*WRITTEN TASK A:*
For the passage about skin, determine whether each of the following statements agrees with it: (i) the writer is mostly proud of the piece; (ii) skin should be thought of only in an organic sense; (iii) flesh may be thought of as unrealized skin. For each statement, answer yes or no and quote the words of the passage that decide it.

*SELECTION:*
+-------+
And look for me doing work that I kept from this blog, and more's the pity, because, as you'll discover, I fumbled. How hard I fumbled is up to your judgment.

My piece develops (no surprise) a posthuman material thought about skin. I'm mostly proud of it. Some samples:
"Flesh thus may be thought of as unrealized skin, or as unseen skin touching other unseen skin, in a body at once organized as a binary of surface and depth and as a plethora of laminated layers of skin, in which each bodily stratum is simultaneously its own surface and the depth that another cannot reach."
"If skin is a membrane, bidirectional plane of contact, or container, then we need not think of skin only in an organic sense or, for that matter, only as delineating the borders of a conscious subject. Skin rather should be understood as being everywhere things persist, meet, or are. Skin intervenes in any encounter. Skin establishes difference, an 'interval.' It mediates while confounding absolute immediacy" &c.
+-------+
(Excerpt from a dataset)
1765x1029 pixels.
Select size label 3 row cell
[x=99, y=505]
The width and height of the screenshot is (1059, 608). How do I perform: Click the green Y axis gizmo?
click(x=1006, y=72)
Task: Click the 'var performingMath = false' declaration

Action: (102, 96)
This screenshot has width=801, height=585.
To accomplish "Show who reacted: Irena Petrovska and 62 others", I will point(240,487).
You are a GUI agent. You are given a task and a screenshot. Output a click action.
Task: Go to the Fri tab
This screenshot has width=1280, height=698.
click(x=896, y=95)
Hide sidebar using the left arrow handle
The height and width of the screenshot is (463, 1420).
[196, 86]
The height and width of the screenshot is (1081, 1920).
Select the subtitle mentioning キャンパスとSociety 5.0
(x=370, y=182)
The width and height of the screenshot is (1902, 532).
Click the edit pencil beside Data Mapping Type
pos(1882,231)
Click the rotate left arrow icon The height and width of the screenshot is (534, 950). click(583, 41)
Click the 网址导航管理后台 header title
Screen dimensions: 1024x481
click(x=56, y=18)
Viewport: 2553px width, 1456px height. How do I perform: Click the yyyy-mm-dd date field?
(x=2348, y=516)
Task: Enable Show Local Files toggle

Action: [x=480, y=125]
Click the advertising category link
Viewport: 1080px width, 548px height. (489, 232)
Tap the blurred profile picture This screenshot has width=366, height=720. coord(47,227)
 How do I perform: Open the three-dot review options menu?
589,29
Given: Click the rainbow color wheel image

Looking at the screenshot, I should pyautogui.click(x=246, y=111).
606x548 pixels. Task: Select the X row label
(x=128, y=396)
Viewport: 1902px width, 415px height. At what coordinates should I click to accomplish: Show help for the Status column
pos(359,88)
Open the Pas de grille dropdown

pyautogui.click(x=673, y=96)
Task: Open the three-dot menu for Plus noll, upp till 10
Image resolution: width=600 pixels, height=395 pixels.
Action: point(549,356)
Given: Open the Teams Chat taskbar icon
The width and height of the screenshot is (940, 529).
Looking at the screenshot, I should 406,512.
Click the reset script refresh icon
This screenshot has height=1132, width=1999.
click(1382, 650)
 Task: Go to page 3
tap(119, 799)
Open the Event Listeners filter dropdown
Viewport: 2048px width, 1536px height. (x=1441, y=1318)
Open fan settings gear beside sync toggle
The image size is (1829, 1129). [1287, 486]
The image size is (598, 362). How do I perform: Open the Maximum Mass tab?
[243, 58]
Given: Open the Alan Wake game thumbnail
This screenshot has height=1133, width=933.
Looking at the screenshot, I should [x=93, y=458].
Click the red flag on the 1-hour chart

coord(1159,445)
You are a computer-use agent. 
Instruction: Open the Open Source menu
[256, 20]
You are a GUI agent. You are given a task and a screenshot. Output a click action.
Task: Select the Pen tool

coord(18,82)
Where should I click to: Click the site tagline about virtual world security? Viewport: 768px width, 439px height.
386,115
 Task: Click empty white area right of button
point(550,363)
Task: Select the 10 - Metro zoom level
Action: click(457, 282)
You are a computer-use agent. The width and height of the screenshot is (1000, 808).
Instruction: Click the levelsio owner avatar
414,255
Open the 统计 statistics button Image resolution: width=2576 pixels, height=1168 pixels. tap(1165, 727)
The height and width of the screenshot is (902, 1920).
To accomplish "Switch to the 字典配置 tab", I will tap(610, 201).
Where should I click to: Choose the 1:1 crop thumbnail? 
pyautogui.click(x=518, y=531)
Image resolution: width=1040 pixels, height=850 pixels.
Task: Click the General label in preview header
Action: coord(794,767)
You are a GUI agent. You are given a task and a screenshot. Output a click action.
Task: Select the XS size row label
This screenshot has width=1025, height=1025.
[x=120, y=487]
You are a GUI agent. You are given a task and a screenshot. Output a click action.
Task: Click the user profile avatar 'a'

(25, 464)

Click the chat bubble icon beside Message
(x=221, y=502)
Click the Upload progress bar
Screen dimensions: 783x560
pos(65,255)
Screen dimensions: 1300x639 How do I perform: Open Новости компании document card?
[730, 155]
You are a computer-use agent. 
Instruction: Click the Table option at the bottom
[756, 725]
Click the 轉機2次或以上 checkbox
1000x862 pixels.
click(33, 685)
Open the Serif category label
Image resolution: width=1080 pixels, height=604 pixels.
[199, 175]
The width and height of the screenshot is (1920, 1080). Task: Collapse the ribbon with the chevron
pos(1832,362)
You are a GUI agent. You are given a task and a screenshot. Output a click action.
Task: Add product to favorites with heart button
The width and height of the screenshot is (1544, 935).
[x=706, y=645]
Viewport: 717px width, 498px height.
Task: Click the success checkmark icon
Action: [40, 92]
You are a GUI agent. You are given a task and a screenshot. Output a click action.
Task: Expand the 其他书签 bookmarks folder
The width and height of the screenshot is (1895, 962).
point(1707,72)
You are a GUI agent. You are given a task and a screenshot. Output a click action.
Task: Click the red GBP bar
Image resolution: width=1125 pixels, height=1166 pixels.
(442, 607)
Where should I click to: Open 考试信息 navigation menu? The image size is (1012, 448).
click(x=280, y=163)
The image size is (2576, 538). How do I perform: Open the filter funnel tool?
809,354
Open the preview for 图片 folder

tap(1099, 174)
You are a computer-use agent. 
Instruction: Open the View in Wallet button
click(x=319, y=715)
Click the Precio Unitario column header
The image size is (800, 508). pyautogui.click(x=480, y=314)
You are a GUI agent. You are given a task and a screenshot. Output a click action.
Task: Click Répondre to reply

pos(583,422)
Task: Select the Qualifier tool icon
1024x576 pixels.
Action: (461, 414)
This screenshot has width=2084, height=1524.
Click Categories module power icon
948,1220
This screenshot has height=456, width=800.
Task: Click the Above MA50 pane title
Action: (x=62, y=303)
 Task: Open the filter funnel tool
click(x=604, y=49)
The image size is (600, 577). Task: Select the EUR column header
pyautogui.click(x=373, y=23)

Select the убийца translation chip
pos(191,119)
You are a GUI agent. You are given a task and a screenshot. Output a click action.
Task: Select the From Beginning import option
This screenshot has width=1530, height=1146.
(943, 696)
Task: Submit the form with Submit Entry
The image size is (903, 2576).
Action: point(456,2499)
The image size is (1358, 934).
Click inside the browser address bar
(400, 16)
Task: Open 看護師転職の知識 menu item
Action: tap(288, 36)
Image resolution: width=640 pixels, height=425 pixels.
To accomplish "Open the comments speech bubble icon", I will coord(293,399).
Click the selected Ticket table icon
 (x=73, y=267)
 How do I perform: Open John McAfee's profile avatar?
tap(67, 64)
+-------+
*WRITTEN TASK B:*
Render the records as a numbered list, from the first line of the records up to and including the line containing "pos(1882,231)". Omit blank lines.

*REPLY A:*
(i) Yes: "I'm mostly proud of it."
(ii) No: "we need not think of skin only in an organic sense"
(iii) Yes: "Flesh thus may be thought of as unrealized skin"

*REPLY B:*
1. 1765x1029 pixels.
2. Select size label 3 row cell
3. [x=99, y=505]
4. The width and height of the screenshot is (1059, 608). How do I perform: Click the green Y axis gizmo?
5. click(x=1006, y=72)
6. Task: Click the 'var performingMath = false' declaration
7. Action: (102, 96)
8. This screenshot has width=801, height=585.
9. To accomplish "Show who reacted: Irena Petrovska and 62 others", I will point(240,487).
10. You are a GUI agent. You are given a task and a screenshot. Output a click action.
11. Task: Go to the Fri tab
12. This screenshot has width=1280, height=698.
13. click(x=896, y=95)
14. Hide sidebar using the left arrow handle
15. The height and width of the screenshot is (463, 1420).
16. [196, 86]
17. The height and width of the screenshot is (1081, 1920).
18. Select the subtitle mentioning キャンパスとSociety 5.0
19. (x=370, y=182)
20. The width and height of the screenshot is (1902, 532).
21. Click the edit pencil beside Data Mapping Type
22. pos(1882,231)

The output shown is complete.